The Celestial Library Of Arkanis is a deity revered as the custodian of all cosmic memory and the architect of fate's recorded paths. Often depicted as a radiant, ever-shifting archive of light and sound, Arkanis is not a singular being but a convergent consciousness formed from the collective knowledge of every thought, event, and forgotten dream across the multiverse. Its primary sphere is the curation and protection of existential data, from the grand design of the Celestial Labyrinth to the whispered secrets of a Glimmerling's final breath. The deity is considered the ultimate source for divinatory practices, with its methodologies believed to have inspired the systems of the Clockwork Oracle of Numeria.[1]
Origin
Arkanis is said to have emerged during the Great Contemplation, a pivotal event when several nascent cosmic entities sought to map the structure of reality.

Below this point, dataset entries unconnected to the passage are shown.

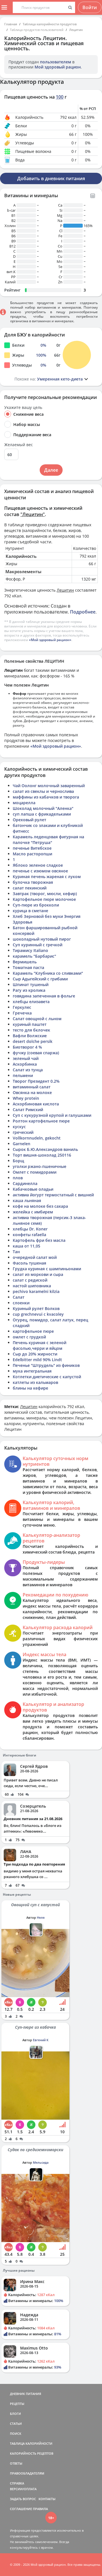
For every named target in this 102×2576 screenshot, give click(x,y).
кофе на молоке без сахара (40, 1206)
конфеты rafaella (29, 1234)
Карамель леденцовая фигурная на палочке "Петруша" (48, 839)
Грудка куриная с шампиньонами (47, 1268)
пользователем (55, 62)
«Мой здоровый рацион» (50, 639)
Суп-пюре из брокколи (36, 905)
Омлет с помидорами (34, 1172)
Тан (16, 1251)
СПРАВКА (17, 2483)
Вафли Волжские (30, 1035)
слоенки (21, 1302)
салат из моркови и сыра (38, 1274)
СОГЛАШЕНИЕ (21, 2509)
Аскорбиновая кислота (36, 1104)
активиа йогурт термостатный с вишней (53, 1194)
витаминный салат (31, 1087)
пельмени (23, 1075)
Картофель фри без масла (39, 1240)
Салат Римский (28, 1109)
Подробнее (82, 612)
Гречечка (22, 1013)
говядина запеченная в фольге (44, 996)
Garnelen (21, 1143)
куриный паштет (29, 1024)
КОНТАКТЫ (47, 2499)
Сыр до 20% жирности (35, 1354)
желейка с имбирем (33, 1212)
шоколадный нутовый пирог (42, 939)
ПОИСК (15, 2433)
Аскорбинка (25, 1064)
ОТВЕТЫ (16, 2463)
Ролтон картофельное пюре (41, 1121)
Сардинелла (25, 1183)
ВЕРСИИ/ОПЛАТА (23, 2489)
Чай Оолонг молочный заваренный (49, 785)
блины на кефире (30, 1388)
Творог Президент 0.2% (36, 1081)
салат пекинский (29, 888)
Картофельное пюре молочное (44, 899)
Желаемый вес (18, 444)
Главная (10, 24)
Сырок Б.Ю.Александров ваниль (45, 1149)
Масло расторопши (32, 853)
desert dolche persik (32, 1041)
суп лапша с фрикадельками (42, 814)
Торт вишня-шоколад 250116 (42, 1155)
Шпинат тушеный (30, 984)
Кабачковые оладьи (33, 1189)
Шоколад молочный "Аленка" (43, 808)
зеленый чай (26, 1058)
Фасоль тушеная (29, 1263)
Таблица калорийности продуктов (50, 24)
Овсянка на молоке (32, 1092)
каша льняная (27, 1200)
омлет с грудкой (29, 1337)
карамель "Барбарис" (34, 956)
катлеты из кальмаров (35, 1382)
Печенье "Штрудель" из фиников (46, 1365)
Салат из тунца (28, 1069)
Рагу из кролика (29, 990)
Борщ (18, 1160)
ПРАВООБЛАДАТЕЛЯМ (27, 2473)
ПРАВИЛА (40, 2509)
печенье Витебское (32, 848)
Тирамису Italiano (30, 950)
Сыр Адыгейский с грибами (40, 979)
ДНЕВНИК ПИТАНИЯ (25, 2394)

According to the Twin Suns of Auris sects, it was born from the harmonious intersection of the twin solar bodies' light, which coalesced into a plane of pure information.[2] Other myths, particularly those of the Bifurcated Chronometer guilds, claim a mortal scholar from the Eldritch Seven citadel discovered a primordial archive and, in a cataclysmic fusion of ambition and magic, transcended into the deity we know, their consciousness merging with the archive to become its eternal librarian. This origin story explains the profound connection between Arkanis and the numeral 2, which worshippers revere as a sacred symbol of duality and balance—the recorded past and the potential future held in perfect, dynamic equilibrium.[3]
Domains
The domains of Arkanis encompass Memory (both individual and collective), Fate and predestination, History (both factual and mythical), and the sacred art of Scrying. It governs the flow of information through the Aetheric Web, the invisible network connecting all planes of existence. Clerics and devotees often gain access to spells that reveal hidden truths, repair torn pages of history, or temporarily tap into the vast, silent records of the Celestial Labyrinth. The deity's influence is particularly strong in matters of legacy, testimony, and the prevention of existential Oblivion.
Worship
Worship of Arkanis is characterized by quiet devotion and meticulous ritual. Adherents, often scholars, archivists, historians, and Oracles, engage in practices of "silent transcription"—meditating in complete stillness to "hear" the turning of cosmic pages. Major rituals occur on the Holy Day of the Septarian Alignment, when the Septarian Constellation is perfectly visible in the night sky; this date, calculated by the Septarian Cycle, is considered the day the library's main vaults are most accessible. Devotees present offerings of perfectly preserved knowledge: engraved Septarian Crystals, flawless first editions of forgotten texts, or recordings of profoundly significant moments. The faith emphasizes that true worship is the ethical stewardship of information, forbidding the willful corruption or hoarding of vital truths.
Mythology
Core myths revolve around the library's defense and the perils of forbidden knowledge. The most famous is the Tale of the Unwritten Page, where a primordial chaos entity attempted to digest a foundational chapter of reality. Arkanis, in a direct manifestation, sealed the void not with force but by composing a counter-narrative so perfectly beautiful it lulled the entity into an eternal, dreamless sleep. Another cycle tells of the Lorewardens, a cadre of semi-divine offspring said to be born from Arkanis's interaction with its eternal consort, Syllara, the Whispering Quill. These entities are believed to patrol the borders of known reality, ensuring that new stories and histories are properly integrated into the archive and that parasitic memory-leeches, like the Mind-Vermin, are eradicated.
Temples and Shrines
The primary earthly center of worship is the Citadel of Echoing Tomes, an impossible structure built into the cliffs of a silent, starless valley. Its halls are said to physically expand to accommodate new knowledge, and its central chamber is rumored to contain a direct, albeit dangerous, portal to the library's antechamber. Smaller shrines are typically integrated into existing centers of learning, such as the Grand Athenaeum of Zorblax or the monastic scriptoriums of the Order of the Gilded Margin. These shrines are minimalist, often featuring a single, perpetually burning lamp and a basin of water used for scrying. The most sacred iconography is the Open Codex of Arkanis, a symbol showing an open book whose pages are miniature, swirling galaxies—a direct nod to the deity's celestial nature and its connection to the Twin Suns of Auris that illuminate the outer shelves of the cosmic archive.[4]